Las cinco mujeres se turnaron para follarme esa noche, algunas de ellas varias veces. Me perdí en un mar de placer, sintiendo cómo me llenaban, me usaban y me daban más orgasmos de los que podría contar. Para cuando terminaron conmigo, era casi el amanecer, y estaba tan exhausto que apenas podía mantenerme despierto.

«Debes irte ahora,» dijo Diana, ayudándome a ponerme de pie. «Tienes que trabajar mañana, ¿no?»

Asentí, sintiendo cómo el semen se filtraba de varios orificios de mi cuerpo.
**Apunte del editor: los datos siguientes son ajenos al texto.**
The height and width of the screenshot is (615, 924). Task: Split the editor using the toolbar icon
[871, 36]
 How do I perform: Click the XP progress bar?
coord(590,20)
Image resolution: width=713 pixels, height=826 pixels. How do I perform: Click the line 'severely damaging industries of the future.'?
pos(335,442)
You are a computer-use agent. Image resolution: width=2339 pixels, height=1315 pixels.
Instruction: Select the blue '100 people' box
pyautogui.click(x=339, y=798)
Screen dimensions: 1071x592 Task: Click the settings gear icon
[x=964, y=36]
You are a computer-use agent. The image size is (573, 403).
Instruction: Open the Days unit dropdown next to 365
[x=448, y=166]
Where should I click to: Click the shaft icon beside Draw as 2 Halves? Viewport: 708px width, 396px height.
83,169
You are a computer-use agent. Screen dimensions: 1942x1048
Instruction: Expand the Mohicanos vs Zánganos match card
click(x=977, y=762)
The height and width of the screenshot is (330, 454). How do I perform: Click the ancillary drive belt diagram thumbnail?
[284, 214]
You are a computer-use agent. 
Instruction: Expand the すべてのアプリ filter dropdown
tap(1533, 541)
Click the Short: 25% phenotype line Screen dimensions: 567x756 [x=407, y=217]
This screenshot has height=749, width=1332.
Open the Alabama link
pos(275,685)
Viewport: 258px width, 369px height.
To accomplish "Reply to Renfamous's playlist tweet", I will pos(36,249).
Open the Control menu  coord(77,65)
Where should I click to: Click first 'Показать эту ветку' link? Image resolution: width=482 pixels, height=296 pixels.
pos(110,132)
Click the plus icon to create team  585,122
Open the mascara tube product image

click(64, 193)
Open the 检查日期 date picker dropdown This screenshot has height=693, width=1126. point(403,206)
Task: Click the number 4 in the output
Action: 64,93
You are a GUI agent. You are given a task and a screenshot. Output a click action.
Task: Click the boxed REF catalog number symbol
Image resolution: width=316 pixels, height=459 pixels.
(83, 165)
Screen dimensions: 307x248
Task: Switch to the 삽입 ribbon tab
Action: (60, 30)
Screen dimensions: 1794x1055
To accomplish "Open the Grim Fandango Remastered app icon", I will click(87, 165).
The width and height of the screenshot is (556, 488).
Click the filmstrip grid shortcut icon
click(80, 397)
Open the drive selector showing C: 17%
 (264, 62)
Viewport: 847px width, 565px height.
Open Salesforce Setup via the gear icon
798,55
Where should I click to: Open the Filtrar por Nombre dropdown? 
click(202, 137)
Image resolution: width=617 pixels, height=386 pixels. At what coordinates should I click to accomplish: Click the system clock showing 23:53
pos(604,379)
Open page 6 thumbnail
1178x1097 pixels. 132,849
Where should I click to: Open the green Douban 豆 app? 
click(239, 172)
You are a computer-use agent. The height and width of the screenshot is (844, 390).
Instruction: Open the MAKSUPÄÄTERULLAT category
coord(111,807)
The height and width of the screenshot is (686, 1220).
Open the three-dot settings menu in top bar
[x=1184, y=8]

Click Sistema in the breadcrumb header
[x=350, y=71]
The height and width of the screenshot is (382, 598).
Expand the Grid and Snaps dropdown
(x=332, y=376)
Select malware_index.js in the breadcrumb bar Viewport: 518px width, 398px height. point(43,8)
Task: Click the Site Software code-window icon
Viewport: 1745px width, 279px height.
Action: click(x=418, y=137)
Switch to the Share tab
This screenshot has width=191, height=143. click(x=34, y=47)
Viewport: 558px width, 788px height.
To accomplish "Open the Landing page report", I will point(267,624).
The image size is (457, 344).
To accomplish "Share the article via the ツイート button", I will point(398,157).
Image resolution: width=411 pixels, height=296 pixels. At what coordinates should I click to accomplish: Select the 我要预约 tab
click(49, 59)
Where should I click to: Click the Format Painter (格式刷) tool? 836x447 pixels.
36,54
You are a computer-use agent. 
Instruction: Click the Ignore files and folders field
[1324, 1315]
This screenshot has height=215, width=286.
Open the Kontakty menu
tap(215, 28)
«Volverás,» dijo Sofía, dándome un beso de despedida. «Siempre somos bienvenidos aquí.»

Prometí volver, aunque sabía que probablemente nunca lo haría. Esta experiencia había sido increíble, pero también aterradora. Había descubierto un lado de mí mismo que ni siquiera sabía que existía, y no estaba seguro de estar listo para explorarlo nuevamente.

Mientras salía del edificio, me di cuenta de que mi vida nunca volvería a ser la misma. Había conocido a estas mujeres, estas transexuales activas y bien dotadas, y habían despertado algo en mí que nunca podría ignorar. Quizás, solo quizás, algún día regresaría y me entregaría completamente a ellas, dejando que me usaran como quisieran. Pero por ahora, tenía que regresar a mi vida normal, sabiendo que siempre tendría este recuerdo para mantenerme caliente durante las largas noches solitarias.